▶ [TEXT PROVIDED]
-- begin --

Egmar Gonçalves (born 15 August 1970) is a Singaporean former professional soccer player. Born in Brazil, he took Singaporean nationality in 2002, under the Foreign Sports Talent Scheme, in order to play for the Singapore national football team.

Club career
In his time with Home United FC, Gonçalves scored a total of 239 S.League goals in 11 S.League seasons and was the first recipient of the 100 S.League goals award in 2001, although he had managed 107 by the end of that season. He reached the 100 goals mark in a hat-trick against SAFFC in a 4–0 win. It was due to S.League deciding not to include the inaugural Singapore Cup goals as it was known as League Cup but backtracked on it later. He was also awarded the 200 S.League goals award in 2004 which he reached the mark, in a hat-trick again, against Sinchi in a 5–1 win.

Gonçalves was the top scorer in the S.League in 2004 and joint top scorer with Indra Sahdan Daud in the AFC Cup in 2004.

In January 2007, Gonçalves returned to Brazil in  after failing to agree a new contract with Home United.

He was the all-time topscorer in the S.League until Mirko Grabovac later overtook his place.

He played for Desportiva Capixaba in Espírito Santo state and then retired.

-- end --

▶ [WORK TO DO]
1) Could you print everything in the text on Egmar Gonçalves from "Gonçalves was the" down to "with Home United.", word for word?
2) Which lines of the entries below contain the string "header"? List each of them, and treat uppercase and lowercase letters as different.

(Raw records)
-- begin --

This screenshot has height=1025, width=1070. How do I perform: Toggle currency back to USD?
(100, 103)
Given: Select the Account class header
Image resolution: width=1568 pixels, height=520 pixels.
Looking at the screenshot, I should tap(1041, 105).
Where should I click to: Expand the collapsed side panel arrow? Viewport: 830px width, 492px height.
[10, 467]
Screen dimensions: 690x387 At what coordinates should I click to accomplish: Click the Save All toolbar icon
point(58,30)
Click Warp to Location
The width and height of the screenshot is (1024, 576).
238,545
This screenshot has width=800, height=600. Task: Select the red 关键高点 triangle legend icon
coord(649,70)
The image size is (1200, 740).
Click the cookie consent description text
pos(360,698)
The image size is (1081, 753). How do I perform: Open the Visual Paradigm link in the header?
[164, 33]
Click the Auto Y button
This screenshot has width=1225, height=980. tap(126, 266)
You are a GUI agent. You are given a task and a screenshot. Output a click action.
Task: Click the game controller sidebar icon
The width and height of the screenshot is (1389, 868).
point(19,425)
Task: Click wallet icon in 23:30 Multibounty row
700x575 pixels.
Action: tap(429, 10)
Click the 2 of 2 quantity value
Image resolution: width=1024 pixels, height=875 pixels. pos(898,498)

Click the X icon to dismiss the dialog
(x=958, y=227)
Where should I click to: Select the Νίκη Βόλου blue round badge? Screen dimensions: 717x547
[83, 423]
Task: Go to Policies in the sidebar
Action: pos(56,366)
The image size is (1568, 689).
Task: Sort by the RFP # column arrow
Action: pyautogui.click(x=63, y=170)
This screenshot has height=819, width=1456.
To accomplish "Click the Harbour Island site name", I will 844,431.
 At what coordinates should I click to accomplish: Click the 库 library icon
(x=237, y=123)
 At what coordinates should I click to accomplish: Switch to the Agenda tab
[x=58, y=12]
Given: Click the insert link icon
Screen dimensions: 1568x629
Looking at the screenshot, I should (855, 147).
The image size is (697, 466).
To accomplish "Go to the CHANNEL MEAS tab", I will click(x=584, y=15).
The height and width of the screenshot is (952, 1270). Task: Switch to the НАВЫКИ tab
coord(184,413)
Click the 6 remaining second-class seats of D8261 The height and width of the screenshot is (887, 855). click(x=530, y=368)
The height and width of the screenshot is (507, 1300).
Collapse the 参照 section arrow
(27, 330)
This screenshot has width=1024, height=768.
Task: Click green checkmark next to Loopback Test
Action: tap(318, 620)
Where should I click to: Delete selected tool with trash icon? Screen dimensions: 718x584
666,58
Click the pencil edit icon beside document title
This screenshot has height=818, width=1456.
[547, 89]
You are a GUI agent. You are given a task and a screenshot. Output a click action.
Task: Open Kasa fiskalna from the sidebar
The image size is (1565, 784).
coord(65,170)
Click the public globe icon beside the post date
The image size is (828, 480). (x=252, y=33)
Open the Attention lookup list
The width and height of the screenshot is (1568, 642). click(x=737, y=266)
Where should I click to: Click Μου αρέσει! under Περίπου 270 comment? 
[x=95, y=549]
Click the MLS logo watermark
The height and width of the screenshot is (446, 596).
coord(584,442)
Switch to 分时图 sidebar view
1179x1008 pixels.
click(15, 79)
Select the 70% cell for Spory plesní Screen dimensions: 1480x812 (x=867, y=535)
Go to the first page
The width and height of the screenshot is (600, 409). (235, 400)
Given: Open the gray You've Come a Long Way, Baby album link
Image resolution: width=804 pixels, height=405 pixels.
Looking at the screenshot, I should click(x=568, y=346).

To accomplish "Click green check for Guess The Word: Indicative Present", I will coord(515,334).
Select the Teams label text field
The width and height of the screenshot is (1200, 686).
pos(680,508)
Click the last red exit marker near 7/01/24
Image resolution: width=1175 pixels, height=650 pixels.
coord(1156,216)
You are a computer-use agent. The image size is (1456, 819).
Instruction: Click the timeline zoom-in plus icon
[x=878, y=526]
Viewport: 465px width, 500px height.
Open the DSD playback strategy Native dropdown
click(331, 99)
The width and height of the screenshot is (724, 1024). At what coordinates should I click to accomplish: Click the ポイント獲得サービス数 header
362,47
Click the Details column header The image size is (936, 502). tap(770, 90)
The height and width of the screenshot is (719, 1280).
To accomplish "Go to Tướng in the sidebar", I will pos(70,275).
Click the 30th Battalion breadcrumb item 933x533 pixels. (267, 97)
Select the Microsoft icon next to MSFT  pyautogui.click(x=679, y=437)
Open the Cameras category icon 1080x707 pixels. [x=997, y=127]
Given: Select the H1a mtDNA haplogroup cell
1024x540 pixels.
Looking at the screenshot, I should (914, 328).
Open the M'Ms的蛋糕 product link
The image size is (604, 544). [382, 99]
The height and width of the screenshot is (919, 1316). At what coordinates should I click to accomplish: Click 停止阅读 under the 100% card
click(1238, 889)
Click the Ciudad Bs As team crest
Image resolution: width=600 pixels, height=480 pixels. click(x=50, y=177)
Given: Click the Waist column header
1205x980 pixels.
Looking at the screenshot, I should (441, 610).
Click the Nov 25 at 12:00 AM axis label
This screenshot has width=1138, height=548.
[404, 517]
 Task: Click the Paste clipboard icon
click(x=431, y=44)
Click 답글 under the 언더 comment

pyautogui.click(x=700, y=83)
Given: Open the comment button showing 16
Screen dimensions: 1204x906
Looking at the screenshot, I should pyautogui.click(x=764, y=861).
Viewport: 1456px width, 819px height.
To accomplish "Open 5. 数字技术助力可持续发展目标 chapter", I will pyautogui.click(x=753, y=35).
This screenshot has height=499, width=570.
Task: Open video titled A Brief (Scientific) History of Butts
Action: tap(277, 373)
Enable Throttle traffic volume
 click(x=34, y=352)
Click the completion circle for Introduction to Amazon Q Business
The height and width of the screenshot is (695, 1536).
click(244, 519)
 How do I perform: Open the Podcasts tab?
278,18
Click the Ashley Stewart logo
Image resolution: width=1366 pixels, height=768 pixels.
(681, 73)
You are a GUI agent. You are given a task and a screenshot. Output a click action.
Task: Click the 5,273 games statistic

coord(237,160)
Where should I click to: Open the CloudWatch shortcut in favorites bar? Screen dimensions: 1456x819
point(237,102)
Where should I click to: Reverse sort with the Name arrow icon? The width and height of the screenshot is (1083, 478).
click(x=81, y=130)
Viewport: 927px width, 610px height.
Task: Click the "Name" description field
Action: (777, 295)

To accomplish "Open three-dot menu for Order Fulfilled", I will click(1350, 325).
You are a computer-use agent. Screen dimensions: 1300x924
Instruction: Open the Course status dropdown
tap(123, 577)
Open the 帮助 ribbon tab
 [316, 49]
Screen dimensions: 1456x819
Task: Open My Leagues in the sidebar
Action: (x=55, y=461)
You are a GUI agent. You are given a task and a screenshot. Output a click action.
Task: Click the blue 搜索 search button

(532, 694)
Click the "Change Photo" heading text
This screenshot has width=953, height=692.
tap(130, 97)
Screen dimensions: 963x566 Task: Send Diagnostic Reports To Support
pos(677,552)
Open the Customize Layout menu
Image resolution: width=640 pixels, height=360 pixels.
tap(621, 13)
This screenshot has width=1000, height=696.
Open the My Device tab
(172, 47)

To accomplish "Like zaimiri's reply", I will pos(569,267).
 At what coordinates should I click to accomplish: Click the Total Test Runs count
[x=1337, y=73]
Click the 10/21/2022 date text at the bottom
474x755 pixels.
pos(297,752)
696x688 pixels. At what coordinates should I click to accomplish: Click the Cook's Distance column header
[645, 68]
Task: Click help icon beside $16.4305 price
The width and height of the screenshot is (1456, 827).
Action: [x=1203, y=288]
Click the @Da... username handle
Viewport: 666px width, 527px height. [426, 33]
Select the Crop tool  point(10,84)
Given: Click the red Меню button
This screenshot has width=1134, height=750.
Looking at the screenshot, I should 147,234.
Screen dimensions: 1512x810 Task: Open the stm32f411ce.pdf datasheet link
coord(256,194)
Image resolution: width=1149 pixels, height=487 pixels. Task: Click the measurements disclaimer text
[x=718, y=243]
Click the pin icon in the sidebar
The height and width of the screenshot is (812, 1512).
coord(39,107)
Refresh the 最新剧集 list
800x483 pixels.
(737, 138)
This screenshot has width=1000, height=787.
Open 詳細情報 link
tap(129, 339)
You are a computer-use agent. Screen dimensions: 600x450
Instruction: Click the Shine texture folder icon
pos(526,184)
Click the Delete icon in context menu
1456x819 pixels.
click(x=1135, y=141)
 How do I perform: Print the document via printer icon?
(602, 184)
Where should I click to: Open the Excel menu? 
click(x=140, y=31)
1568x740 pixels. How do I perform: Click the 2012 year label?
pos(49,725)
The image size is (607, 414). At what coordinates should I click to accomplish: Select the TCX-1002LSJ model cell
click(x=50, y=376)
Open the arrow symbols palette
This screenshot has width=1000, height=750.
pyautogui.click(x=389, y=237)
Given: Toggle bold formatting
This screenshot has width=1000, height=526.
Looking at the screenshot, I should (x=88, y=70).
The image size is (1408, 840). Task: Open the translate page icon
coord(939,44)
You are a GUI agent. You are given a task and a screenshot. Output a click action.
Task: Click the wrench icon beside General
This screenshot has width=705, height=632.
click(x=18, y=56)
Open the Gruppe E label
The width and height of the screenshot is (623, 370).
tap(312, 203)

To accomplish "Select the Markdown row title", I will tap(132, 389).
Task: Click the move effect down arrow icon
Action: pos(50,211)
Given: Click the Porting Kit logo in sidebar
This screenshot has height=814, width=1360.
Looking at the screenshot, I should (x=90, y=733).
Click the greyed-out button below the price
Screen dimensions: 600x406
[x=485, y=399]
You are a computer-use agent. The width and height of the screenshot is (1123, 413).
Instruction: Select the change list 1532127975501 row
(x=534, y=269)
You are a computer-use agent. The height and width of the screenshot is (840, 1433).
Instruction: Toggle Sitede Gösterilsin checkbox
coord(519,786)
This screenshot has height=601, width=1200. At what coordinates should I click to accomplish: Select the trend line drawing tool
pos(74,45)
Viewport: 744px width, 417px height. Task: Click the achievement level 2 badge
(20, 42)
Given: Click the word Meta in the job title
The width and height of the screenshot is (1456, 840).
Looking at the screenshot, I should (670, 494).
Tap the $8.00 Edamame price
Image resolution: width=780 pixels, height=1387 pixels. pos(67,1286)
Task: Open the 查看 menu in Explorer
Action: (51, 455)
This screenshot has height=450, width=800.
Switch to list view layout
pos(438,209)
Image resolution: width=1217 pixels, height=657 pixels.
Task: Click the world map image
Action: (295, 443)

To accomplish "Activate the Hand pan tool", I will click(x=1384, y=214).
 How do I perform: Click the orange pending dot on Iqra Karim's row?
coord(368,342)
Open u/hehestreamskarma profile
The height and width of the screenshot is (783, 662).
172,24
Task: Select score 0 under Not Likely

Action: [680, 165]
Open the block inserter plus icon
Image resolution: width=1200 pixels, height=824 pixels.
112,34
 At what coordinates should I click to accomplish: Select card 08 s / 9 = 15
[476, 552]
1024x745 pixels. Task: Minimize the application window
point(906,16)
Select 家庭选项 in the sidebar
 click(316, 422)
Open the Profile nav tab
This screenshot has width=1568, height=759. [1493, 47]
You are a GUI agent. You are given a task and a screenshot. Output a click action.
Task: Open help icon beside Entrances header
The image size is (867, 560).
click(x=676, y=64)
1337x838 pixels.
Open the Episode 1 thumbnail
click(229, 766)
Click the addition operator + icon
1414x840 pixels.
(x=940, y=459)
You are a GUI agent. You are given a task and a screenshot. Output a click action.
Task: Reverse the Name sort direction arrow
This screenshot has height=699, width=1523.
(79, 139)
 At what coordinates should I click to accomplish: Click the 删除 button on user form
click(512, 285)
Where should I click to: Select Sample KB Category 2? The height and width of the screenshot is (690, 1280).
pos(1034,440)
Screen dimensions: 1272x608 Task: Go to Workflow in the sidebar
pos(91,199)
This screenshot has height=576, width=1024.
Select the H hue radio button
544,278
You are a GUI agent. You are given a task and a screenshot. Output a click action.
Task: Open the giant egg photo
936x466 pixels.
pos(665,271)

-- end --

▶ [SOLUTIONS]
1)
Gonçalves was the top scorer in the S.League in 2004 and joint top scorer with Indra Sahdan Daud in the AFC Cup in 2004.

In January 2007, Gonçalves returned to Brazil in  after failing to agree a new contract with Home United.

2)
Given: Select the Account class header
The image size is (1081, 753). How do I perform: Open the Visual Paradigm link in the header?
The width and height of the screenshot is (724, 1024). At what coordinates should I click to accomplish: Click the ポイント獲得サービス数 header
Click the Details column header The image size is (936, 502). tap(770, 90)
Given: Click the Waist column header
696x688 pixels. At what coordinates should I click to accomplish: Click the Cook's Distance column header
Task: Open help icon beside Entrances header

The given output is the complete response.